Optional PII scanning detects:
- Email addresses
- Social Security Numbers
- Phone numbers
- Credit card numbers

## Security Best Practices

1. **Always enable audit logging in production** -- It is on by default; do not set `LOKI_AUDIT_DISABLED=true` in production.
2. **Use TLS for the dashboard** -- Set `LOKI_TLS_CERT` and `LOKI_TLS_KEY` when the dashboard is network-accessible.
3. **Rotate API keys regularly** -- Use the `/api/keys/{id}/rotate` endpoint with grace periods.
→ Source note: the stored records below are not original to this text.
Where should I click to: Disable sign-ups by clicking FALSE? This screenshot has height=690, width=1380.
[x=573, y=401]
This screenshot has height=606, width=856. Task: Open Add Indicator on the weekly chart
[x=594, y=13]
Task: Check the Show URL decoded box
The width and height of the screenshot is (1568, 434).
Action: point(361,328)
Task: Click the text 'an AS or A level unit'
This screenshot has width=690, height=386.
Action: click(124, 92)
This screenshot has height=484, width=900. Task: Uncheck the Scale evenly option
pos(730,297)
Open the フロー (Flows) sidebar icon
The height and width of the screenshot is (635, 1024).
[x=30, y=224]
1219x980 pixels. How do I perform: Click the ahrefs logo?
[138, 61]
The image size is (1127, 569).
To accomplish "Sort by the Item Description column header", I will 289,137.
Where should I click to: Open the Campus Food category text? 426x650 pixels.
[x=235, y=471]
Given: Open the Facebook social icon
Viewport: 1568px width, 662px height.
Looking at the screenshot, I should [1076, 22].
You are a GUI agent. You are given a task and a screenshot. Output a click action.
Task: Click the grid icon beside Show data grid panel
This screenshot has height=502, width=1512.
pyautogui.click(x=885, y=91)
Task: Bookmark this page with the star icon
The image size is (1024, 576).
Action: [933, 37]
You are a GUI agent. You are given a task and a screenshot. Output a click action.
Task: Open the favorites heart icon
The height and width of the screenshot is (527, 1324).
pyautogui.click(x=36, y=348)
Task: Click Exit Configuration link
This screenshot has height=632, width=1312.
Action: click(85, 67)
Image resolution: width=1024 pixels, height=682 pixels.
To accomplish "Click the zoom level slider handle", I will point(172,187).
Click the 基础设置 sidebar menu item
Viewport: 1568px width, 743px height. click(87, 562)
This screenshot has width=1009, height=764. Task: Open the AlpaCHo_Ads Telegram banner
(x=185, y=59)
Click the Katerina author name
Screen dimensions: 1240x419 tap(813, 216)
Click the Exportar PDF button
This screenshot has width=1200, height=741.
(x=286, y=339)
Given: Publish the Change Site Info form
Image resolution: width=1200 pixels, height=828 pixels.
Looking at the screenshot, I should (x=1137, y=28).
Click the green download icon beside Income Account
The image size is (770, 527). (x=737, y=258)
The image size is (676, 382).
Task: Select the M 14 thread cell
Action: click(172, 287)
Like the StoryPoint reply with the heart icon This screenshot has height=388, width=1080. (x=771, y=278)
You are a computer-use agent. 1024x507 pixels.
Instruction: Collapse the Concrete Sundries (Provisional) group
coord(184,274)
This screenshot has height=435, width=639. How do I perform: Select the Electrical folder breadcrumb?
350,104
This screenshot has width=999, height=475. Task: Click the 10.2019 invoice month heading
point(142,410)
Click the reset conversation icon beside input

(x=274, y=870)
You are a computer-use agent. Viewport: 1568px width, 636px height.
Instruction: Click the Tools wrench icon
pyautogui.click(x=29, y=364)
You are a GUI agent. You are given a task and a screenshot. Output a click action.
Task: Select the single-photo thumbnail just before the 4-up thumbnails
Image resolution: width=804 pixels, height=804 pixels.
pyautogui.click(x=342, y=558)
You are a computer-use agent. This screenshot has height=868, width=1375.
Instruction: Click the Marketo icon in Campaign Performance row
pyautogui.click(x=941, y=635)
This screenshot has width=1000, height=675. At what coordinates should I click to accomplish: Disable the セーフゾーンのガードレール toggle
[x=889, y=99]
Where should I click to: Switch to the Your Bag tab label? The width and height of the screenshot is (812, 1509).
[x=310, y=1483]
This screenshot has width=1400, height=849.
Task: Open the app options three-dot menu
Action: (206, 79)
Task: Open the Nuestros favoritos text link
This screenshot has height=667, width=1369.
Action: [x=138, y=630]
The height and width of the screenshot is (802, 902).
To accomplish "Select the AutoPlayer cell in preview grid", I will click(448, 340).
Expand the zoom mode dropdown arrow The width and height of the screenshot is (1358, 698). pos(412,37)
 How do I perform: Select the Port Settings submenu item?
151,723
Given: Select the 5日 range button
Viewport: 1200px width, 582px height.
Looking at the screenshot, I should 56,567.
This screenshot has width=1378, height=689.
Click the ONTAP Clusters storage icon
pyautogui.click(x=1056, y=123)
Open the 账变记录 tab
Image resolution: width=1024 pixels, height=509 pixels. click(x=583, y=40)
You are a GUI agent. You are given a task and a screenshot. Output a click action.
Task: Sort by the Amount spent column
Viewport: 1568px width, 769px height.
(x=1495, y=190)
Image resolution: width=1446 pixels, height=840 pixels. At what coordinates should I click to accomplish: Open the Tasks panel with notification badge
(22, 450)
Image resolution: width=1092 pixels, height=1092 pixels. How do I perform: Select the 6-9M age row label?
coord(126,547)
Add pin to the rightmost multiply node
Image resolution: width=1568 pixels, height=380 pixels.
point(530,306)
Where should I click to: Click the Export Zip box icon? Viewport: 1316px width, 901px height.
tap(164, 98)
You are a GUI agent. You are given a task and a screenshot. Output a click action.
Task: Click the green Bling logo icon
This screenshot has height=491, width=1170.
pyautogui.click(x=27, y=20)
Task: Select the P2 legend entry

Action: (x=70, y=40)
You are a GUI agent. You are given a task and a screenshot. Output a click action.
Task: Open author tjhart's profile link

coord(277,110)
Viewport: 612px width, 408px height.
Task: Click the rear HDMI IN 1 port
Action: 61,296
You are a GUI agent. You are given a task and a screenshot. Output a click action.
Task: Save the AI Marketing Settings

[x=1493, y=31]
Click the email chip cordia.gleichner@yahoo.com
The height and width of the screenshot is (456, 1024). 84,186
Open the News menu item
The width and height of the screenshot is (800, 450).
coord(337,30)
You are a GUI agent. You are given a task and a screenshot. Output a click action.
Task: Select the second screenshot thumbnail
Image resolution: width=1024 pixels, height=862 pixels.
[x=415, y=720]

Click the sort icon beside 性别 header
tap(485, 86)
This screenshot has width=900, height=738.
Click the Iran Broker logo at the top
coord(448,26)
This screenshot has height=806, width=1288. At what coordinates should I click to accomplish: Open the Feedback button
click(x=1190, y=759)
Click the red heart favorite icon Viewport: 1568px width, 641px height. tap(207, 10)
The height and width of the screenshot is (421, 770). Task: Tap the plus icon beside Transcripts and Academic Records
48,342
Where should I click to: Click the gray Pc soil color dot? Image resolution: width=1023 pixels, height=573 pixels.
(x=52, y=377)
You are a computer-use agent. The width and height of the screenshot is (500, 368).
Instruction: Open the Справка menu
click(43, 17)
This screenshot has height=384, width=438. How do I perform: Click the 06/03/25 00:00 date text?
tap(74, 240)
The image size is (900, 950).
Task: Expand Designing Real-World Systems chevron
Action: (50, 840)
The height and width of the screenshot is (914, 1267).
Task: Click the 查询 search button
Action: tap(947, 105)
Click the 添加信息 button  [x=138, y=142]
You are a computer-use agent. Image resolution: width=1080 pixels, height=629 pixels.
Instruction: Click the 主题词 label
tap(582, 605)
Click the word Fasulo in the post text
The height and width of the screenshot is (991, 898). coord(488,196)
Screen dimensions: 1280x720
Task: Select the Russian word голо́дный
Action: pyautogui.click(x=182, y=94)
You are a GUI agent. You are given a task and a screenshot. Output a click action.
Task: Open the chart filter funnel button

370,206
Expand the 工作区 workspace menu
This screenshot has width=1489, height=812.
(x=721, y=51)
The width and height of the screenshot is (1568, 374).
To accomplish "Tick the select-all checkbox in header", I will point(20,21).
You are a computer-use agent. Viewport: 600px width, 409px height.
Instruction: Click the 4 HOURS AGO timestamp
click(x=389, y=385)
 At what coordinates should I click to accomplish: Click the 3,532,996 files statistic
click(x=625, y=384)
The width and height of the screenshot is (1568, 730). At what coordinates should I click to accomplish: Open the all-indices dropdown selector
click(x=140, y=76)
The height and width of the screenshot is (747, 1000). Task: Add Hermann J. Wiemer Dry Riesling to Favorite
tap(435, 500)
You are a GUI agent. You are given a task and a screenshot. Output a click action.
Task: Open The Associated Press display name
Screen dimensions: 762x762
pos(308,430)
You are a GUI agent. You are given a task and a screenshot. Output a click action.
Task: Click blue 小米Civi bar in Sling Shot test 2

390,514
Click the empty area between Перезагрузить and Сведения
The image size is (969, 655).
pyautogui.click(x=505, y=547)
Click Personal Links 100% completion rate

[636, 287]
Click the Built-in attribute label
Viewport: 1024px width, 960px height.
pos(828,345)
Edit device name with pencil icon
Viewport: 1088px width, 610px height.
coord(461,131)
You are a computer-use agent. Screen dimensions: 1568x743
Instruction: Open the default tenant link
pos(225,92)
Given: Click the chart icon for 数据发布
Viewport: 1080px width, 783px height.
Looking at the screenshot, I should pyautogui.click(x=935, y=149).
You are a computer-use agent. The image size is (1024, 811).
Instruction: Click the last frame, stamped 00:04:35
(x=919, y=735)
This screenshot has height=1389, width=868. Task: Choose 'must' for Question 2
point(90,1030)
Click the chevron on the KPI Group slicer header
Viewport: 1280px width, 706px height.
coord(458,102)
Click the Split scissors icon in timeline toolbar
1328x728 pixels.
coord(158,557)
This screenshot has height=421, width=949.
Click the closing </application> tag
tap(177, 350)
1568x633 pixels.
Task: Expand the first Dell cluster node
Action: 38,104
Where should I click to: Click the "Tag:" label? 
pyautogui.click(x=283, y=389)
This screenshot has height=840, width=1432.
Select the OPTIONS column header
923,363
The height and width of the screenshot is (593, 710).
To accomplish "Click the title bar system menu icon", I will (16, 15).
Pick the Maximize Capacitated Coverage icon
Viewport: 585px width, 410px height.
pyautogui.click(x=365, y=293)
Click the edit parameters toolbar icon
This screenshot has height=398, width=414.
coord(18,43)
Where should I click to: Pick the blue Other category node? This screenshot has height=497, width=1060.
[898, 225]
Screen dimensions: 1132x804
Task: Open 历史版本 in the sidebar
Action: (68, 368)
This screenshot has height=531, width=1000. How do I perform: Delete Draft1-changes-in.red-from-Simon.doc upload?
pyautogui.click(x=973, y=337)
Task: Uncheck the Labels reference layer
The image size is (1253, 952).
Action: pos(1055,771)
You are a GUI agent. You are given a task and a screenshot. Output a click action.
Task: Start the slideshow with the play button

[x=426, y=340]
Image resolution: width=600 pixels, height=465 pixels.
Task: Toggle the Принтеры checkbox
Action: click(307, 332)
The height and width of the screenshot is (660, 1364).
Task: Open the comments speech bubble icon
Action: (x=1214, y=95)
4. **Configure syslog forwarding** -- Forward audit events to your SIEM for centralized monitoring.
5. **Set token budgets** -- Use resource policies to prevent runaway token consumption.
6. **Enable data scanning** -- Configure `data` policies for `secret_detection` to catch accidental credential exposure.
7. **Restrict providers by region** -- Use the data residency controller to enforce compliance with data sovereignty requirements.
8. **Verify audit chain integrity** -- Periodically run `verifyChain()` or call `/api/audit/verify` to detect tampering.